### TASK DESCRIPTION
Please indicate the number of lines in the listing below that include the string "Given"; add nothing else.

### SUPPLIED INFORMATION
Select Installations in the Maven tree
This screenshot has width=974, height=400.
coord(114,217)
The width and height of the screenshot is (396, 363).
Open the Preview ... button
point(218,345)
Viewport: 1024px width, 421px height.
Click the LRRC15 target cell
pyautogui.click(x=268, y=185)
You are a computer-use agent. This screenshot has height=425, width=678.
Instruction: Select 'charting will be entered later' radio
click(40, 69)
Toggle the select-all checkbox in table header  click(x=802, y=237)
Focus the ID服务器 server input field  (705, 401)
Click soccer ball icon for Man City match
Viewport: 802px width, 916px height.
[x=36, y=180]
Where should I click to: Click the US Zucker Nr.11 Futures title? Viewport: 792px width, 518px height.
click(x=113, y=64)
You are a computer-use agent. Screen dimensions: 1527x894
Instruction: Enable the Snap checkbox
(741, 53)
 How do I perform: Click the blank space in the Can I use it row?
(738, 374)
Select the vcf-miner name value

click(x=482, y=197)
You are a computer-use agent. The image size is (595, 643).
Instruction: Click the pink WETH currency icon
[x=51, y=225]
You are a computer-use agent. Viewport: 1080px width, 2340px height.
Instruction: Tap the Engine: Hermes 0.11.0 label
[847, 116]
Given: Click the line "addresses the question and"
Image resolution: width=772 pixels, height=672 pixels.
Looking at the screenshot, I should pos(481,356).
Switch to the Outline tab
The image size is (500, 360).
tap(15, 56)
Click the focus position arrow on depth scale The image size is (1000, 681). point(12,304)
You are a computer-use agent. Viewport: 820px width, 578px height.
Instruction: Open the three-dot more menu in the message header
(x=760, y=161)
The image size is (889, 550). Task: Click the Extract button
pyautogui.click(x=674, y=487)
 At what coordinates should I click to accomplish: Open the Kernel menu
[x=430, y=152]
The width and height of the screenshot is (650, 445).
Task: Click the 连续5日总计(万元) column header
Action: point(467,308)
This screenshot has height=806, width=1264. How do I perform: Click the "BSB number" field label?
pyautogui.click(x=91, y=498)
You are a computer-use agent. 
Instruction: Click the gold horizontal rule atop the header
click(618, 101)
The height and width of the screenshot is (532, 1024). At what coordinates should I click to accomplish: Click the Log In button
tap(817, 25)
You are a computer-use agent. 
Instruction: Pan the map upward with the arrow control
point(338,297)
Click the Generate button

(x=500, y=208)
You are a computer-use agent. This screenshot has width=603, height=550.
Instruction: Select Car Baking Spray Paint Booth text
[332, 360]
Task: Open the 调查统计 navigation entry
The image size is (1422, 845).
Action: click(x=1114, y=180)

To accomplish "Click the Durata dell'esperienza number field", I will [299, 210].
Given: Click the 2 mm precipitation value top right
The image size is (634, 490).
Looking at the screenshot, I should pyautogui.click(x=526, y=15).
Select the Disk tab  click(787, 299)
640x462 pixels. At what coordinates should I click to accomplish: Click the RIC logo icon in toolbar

### TASK RESPONSE
2